Cruel men delight in doing dreadful things. God help the women and children.

Galvan has just stepped off start, more accurately re-start. He’s a man is possessed by a past which informs a limited future.

He’s resolute, prepared to intervene on behalf of the right thing, as soon as he figures out what that is.

He has been away, two years spent outside Gardez on the far side of the Seat of the King. Well almost two years, until it killed him. Bethesda put Galvan back in the game, for now.

While Galvan was gone, someone did terrible things to women he loved.

Days Galvan makes boats. Nights he fights sleep. Sleep brings a repeating nightmare loop. He survives, others don’t. Galvan rides the blast wave to perdition. Having died a bit, he’s swimming for the surface, before the dark depths decide to keep him.

In his wandering, Galvan is toyed with by the Serial Killer who killed the women. The killer is enjoying his torment. What could be more fun?

Justice has long been put off. Vile things have done. A bill needs to be put paid. Rules are rules. Bad things have been done.

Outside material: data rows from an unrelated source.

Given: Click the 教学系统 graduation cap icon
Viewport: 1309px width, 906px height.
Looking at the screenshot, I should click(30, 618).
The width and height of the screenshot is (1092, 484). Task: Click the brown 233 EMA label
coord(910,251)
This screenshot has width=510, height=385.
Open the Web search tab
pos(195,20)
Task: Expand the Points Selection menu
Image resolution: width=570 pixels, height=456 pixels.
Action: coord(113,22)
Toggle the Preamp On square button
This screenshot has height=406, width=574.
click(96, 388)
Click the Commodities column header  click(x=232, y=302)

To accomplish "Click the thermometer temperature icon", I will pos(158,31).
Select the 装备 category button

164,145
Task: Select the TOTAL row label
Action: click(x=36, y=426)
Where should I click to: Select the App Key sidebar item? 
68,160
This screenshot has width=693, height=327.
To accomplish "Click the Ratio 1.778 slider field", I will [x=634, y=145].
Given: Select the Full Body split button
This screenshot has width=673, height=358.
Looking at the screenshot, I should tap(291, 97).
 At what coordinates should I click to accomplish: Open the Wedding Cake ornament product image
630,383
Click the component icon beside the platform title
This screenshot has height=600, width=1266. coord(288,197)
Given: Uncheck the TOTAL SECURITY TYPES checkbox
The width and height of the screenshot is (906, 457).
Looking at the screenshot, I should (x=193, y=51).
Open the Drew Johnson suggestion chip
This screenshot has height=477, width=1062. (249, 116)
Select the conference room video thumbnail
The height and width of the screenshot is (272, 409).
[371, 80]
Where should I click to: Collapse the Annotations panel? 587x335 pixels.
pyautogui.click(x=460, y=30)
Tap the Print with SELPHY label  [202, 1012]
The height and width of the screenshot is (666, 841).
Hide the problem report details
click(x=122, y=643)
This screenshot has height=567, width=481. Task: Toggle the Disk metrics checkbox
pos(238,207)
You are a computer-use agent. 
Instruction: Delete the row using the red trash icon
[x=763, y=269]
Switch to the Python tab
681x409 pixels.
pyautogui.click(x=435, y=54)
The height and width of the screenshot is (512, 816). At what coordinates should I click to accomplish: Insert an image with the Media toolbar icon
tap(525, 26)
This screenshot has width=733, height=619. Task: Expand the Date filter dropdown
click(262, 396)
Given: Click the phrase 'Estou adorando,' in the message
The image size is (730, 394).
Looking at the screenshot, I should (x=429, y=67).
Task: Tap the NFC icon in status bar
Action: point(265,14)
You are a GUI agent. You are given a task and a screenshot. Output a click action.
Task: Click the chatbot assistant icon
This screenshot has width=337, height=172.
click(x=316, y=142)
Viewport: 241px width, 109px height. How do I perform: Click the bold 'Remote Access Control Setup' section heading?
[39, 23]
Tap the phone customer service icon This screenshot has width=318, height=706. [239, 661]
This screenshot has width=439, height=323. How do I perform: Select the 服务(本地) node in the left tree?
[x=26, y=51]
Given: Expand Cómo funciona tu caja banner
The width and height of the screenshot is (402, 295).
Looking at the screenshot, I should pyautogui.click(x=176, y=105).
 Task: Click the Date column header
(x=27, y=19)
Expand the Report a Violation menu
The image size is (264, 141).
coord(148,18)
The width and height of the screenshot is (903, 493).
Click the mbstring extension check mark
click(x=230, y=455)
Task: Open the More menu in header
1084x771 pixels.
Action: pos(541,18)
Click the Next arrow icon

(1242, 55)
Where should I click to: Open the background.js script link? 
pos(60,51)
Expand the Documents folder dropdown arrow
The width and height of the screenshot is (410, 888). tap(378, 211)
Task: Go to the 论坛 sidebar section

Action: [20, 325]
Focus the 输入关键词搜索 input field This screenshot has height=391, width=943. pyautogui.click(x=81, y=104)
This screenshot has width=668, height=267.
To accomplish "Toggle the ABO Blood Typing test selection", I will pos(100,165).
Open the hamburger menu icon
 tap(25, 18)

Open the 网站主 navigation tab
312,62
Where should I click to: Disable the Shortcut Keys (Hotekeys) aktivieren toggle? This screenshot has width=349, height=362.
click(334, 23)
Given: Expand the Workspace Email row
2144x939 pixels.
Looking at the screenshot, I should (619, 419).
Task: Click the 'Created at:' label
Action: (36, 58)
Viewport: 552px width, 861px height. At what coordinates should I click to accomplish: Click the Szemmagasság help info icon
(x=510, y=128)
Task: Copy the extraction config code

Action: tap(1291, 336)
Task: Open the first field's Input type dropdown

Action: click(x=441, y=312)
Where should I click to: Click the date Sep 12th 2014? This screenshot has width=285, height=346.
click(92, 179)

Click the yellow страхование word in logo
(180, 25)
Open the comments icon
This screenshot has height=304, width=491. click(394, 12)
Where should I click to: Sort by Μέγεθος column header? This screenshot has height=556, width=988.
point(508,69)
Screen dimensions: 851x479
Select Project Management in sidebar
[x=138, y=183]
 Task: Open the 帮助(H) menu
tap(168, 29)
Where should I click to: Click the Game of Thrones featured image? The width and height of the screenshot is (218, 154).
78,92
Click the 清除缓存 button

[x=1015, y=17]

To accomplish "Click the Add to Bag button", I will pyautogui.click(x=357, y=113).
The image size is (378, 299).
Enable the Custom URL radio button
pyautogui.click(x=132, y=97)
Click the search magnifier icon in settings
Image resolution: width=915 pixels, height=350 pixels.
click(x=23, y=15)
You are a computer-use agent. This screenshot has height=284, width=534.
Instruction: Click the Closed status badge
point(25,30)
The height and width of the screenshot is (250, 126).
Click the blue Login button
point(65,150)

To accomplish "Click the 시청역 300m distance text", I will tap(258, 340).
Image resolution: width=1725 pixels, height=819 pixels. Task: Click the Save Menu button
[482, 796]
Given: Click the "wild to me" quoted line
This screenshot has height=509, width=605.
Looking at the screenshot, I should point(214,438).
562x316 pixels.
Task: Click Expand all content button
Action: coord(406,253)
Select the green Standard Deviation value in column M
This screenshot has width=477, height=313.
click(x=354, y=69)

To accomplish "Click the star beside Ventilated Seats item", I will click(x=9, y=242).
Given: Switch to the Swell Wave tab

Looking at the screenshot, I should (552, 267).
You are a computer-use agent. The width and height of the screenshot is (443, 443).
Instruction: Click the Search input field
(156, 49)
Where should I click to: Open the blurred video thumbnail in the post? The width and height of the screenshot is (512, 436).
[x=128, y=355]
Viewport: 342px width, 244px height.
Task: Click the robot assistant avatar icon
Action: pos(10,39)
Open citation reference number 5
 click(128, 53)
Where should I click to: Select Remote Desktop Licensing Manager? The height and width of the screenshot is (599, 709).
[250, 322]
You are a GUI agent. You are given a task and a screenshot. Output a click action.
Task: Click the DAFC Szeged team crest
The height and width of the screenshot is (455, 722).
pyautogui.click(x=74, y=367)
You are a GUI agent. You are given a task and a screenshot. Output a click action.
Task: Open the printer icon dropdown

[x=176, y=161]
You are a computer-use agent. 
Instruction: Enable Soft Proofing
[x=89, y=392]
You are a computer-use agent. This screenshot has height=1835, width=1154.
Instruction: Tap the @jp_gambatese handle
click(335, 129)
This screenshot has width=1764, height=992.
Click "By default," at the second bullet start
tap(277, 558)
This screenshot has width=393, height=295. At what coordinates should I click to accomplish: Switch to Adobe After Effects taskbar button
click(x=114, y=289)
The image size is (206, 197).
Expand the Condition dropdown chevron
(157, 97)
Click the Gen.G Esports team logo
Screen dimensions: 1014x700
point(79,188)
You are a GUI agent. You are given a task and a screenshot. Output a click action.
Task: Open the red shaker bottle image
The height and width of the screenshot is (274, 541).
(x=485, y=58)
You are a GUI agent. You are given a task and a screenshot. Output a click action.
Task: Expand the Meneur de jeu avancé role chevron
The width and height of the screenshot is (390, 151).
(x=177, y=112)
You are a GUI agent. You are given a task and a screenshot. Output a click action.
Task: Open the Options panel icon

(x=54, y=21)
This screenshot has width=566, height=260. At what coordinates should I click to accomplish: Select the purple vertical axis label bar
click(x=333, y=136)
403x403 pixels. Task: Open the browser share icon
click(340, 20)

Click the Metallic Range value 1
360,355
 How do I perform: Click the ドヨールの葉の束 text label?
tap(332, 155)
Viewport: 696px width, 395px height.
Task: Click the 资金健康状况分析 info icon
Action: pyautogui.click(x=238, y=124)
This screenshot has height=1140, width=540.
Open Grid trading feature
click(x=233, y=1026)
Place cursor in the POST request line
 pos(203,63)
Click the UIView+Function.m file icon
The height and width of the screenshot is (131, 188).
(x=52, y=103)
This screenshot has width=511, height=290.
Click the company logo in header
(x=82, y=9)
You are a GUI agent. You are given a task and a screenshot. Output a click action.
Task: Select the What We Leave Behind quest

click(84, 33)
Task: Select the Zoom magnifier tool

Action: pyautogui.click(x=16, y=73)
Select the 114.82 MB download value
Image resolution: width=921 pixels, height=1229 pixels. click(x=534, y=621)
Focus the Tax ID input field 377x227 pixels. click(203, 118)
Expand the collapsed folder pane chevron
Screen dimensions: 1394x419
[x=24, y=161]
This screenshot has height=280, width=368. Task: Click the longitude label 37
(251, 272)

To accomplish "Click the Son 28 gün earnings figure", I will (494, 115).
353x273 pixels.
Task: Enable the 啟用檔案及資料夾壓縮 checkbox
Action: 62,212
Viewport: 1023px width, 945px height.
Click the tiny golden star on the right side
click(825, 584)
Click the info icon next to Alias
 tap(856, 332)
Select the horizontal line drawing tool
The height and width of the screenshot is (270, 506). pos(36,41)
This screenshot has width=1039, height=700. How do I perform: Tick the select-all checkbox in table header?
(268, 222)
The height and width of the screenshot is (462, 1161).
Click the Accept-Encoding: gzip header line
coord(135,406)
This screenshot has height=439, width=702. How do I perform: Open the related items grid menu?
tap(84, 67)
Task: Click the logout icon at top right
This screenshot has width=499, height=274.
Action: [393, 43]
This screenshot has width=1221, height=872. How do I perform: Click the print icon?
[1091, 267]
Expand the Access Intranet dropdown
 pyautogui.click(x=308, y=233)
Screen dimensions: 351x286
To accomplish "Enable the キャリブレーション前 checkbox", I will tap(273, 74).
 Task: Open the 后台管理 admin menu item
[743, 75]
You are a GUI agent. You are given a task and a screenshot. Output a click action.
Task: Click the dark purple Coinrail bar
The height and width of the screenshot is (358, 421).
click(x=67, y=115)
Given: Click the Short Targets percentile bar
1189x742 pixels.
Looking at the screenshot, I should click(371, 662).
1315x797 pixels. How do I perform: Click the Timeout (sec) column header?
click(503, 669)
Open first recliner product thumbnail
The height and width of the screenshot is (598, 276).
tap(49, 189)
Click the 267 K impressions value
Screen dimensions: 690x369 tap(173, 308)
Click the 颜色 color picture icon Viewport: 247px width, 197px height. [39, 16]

Galvan’s back. He might just do something awful.

What more could one ask of a cold rainy day’s read?

 

About the Author

Patrick F. Sullivan

About the Author: On its most primary level, art imitates life. More complexly, one’s life can imitate art. Maybe, art best serves as a reflection of one’s observations on the subject of life and the world. The author has been student of the law and martial arts, the Peace of Westphalia and the application of small arms in close quarter combat, the inter-personal minutia of homicide analysis and the complexity of terrorism as a group weapon, and of late has pursued psycho-sexual serial murderers while formally studying the sociological relationship inherent to the hierarchical relations between states. Why? Who knows? Life happens. One does what one does.